There would appear to be no end to Eivissa’s ambition, and their president, Pedro Ortega Cano, has said that from now on, the aim of the club is to go up to Second A as soon as possible, the silver category of Spanish national football.

If the public responds as it has during the promotion play-offs to Second B (4000 people flocked to the ground for the second play-off match), then Eivissa, of course, deserves a team in the Second Division A, a height never before achieved by a team from the small islands.

However, it would seem prudent that the first step be to consolidate the team in a tricky division, in whose four groups you’ll find big budgets and teams with big names, like Lleida, Real Oviedo, Rayo Vallecano, Español B or Real Madrid B, amongst others.

The first objective of this Eivissa should now be to equal or better, if they can, their foregoers, the SD Ibiza, which in the 1992-93 season finished 10th in the Second B division and even, in January and February 1993, were top of the table under the management of the Catalan Roberto Puerto.

Nowadays, after a long and busy spell in the wilderness, Eivissa once again takes the top spot in Second B after the islands most representative club – especially in terms of history, achievements and fans – was under threat of disappearance that sad summer of 1993.

Waste.

The imprisonment for tax evasion of the club’s former treasurer Calixto Bragantini dried up the club’s funds, despite the investment of around a hundred million of the old pesetas in the 92-93 season and a similar quantity the previous year.

The club, which had way overspent, couldn’t pay the players what they’d been promised, and the now famous lock-in in the Can Misses stadium occurred leading to the club being reported to the players’ association.
And SD Ibiza went down, in a stroke, from Second B to Regional Preferente.
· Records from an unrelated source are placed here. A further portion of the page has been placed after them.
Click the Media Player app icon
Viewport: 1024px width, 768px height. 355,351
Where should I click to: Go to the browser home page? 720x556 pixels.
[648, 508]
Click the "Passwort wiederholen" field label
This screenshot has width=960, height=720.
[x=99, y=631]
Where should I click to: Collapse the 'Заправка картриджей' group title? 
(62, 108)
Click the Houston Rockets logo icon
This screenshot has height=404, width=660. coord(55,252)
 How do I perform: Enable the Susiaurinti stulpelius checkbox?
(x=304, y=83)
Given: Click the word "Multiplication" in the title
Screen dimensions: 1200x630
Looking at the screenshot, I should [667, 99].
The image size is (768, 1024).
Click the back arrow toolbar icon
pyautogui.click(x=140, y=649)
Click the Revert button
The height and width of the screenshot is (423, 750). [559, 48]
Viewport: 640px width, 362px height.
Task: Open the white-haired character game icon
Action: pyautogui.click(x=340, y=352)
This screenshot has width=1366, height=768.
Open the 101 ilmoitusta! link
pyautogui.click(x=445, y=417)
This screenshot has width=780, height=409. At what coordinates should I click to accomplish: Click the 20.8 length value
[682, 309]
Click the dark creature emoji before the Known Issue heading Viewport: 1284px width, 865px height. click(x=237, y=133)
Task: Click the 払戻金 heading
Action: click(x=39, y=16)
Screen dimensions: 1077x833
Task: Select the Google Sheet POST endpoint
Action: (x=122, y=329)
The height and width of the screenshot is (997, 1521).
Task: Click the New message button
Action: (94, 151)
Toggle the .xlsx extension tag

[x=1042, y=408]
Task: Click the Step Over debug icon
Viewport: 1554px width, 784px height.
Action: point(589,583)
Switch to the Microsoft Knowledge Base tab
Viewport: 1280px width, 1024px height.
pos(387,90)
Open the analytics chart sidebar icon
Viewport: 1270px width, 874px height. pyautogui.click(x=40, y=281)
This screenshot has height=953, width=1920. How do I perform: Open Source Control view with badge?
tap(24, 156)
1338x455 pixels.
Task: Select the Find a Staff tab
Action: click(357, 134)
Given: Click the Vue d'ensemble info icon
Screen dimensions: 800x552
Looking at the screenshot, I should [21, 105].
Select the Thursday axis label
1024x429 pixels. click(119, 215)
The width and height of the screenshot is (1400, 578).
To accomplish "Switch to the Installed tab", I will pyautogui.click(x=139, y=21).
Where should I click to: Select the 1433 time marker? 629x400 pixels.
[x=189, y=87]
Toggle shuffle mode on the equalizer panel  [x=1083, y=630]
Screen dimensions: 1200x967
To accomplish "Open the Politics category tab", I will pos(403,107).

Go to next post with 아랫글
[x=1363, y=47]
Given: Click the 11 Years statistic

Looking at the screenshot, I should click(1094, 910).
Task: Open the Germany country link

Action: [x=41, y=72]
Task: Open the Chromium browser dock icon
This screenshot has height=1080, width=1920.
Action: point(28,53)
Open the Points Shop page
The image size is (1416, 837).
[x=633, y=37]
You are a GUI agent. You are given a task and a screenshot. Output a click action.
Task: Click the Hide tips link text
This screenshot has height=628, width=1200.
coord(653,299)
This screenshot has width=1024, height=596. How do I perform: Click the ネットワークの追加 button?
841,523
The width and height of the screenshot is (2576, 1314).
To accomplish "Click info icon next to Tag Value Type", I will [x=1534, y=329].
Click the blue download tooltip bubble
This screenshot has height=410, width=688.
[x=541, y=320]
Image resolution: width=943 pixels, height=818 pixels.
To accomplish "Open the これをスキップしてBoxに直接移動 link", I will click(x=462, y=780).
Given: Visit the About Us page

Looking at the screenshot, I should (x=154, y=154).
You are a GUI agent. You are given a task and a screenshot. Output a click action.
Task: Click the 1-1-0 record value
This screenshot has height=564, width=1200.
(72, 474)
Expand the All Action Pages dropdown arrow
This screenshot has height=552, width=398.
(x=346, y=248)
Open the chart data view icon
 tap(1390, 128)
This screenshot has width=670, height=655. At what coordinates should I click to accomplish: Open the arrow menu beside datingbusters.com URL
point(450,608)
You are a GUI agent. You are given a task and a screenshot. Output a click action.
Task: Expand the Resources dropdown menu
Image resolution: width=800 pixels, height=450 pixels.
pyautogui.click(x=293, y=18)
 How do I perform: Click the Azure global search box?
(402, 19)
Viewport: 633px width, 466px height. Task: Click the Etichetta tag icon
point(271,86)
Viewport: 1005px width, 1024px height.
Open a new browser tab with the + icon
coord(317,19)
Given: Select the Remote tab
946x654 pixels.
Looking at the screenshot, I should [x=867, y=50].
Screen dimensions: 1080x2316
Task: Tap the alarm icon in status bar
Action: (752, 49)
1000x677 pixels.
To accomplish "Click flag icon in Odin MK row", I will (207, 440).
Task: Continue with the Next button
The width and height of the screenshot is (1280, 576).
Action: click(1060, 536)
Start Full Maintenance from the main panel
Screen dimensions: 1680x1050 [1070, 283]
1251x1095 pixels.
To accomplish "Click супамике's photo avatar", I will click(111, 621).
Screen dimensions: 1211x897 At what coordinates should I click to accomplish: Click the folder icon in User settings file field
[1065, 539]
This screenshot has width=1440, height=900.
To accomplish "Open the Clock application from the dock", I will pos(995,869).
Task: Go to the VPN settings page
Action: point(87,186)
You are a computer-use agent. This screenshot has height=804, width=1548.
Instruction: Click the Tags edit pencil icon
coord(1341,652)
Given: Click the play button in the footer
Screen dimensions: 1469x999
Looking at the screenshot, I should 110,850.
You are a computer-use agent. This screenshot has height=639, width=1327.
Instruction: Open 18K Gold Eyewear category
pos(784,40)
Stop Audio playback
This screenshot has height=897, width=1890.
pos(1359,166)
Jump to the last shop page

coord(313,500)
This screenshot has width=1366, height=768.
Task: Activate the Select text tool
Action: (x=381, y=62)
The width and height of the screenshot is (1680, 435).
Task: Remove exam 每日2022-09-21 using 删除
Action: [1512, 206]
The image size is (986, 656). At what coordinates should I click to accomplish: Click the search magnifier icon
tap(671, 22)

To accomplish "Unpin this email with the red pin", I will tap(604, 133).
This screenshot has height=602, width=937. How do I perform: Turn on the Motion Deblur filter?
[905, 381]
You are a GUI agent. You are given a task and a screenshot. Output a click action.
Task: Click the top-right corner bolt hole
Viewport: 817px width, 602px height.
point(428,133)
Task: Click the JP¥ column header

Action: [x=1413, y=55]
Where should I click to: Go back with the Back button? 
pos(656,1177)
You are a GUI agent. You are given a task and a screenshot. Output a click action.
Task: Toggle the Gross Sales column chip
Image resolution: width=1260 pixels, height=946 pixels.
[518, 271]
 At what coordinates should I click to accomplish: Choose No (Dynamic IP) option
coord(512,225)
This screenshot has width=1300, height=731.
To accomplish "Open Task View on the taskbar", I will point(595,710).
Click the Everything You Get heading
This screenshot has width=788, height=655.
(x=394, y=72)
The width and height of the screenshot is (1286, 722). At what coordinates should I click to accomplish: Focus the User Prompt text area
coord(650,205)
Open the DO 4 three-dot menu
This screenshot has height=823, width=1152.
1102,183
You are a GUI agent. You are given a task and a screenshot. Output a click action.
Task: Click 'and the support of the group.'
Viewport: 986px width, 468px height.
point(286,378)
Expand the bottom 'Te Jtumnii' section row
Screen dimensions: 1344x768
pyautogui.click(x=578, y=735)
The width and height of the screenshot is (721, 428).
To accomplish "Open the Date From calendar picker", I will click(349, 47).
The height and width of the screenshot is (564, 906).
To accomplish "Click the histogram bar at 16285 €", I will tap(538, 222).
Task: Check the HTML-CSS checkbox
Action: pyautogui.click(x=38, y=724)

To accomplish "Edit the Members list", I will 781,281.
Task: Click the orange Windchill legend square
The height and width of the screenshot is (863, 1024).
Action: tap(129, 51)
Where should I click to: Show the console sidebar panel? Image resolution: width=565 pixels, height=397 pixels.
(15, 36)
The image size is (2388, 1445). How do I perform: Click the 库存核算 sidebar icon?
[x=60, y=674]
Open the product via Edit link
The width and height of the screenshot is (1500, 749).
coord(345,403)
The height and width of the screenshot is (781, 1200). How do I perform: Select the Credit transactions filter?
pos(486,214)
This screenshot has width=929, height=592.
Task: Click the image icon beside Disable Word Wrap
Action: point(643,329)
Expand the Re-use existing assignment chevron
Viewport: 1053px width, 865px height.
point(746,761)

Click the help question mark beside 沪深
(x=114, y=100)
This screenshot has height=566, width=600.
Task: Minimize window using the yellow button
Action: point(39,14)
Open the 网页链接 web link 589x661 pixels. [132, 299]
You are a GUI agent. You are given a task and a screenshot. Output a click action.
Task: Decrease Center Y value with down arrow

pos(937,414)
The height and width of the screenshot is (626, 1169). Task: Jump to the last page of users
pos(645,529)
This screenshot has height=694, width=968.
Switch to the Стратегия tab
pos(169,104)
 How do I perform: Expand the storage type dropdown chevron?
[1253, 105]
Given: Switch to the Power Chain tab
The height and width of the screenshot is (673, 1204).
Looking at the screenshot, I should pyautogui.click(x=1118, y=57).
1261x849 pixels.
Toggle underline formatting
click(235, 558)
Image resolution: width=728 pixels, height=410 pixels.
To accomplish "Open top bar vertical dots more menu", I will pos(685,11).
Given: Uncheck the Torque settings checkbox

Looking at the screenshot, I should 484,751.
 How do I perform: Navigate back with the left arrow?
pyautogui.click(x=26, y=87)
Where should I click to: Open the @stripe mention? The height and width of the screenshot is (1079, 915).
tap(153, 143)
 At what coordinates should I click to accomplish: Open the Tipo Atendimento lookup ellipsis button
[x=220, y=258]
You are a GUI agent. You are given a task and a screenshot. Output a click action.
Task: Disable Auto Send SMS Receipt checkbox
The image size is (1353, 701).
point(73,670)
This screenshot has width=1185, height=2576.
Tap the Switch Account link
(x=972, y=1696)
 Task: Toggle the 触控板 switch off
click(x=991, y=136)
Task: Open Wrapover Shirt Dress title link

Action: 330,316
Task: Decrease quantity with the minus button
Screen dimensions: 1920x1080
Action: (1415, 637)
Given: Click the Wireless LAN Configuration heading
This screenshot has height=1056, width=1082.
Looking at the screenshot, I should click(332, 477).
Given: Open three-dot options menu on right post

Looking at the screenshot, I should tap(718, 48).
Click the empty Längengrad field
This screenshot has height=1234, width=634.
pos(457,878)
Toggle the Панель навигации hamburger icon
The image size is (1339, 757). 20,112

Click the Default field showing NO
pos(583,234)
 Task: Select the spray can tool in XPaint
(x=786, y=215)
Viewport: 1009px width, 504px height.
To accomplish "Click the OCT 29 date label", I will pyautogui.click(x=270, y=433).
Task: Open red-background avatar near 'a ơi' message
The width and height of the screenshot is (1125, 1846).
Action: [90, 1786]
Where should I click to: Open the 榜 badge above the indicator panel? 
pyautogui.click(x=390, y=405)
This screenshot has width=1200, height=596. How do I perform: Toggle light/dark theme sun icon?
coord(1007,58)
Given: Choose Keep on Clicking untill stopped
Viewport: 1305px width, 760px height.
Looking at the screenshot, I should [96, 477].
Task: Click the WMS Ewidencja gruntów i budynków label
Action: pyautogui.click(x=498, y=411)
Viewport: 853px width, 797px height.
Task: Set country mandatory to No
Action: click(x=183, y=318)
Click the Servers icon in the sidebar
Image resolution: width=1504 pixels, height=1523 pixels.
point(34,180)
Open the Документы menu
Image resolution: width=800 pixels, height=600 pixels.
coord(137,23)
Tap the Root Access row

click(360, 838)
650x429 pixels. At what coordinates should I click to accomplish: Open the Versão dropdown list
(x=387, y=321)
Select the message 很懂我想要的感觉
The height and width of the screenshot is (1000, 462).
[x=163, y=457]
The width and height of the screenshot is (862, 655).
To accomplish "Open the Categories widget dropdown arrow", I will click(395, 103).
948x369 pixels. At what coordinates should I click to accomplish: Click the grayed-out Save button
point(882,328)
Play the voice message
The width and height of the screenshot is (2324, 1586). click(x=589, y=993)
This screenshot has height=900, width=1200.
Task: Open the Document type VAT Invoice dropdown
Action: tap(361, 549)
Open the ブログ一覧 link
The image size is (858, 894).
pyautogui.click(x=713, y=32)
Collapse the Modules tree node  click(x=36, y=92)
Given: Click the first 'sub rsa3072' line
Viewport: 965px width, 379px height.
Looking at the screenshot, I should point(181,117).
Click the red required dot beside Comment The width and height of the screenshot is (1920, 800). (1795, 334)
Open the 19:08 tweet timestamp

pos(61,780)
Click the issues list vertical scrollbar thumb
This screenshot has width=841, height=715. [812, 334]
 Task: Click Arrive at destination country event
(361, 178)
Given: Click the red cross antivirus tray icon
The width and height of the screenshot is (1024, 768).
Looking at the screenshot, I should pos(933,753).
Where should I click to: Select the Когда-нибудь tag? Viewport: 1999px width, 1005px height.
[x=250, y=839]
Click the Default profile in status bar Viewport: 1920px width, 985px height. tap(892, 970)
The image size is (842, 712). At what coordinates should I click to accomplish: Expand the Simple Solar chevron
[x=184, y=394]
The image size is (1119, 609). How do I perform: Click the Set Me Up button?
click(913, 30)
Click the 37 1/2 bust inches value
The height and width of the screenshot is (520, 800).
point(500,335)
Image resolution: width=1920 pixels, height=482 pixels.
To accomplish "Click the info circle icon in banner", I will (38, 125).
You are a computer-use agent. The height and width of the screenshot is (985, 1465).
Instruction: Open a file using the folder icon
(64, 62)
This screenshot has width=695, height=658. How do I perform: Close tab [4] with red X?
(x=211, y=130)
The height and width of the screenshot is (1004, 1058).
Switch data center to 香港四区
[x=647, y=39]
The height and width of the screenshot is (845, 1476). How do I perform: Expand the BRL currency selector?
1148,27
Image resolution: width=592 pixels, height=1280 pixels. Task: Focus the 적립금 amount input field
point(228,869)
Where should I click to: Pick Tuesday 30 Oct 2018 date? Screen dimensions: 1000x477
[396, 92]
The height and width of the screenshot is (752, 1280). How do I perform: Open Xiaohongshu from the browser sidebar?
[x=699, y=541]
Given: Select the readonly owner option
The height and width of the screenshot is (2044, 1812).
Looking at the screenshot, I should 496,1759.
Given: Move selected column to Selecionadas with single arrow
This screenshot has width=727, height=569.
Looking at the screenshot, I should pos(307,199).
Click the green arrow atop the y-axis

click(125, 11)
A fiasco for the fans, who every fortnight had filled the stadium to follow the trajectory of their team.

In order to go back up to Third with the name SD Ibiza it was necessary to cancel the debt and nobody could, or wanted to, take over the financial responsibility for the club, so it simply ceased to be and made space for two simultaneous projects: the Union Deportiva Ibiza and the Sa Deportiva Eivissa.

Only the latter survived, which since this last 24th June (a date to remember) is a new team of Second B.
Although the past cannot be changed, it’s always worth remembering to avoid falling in the same mistakes, those that in their day led SD Ibiza into bankruptcy, from glory to failure in the blink of an eye.
Both the current President, Pedro Ortega, and the Vice-president, Marci Rojo, along with the whole island, are dreaming (and why not?) of a non too distant day when Eivissa play in Saecond A.  May it be so.  And on the way may they not commit the mistakes which had the local fans in purgatory for 14 years.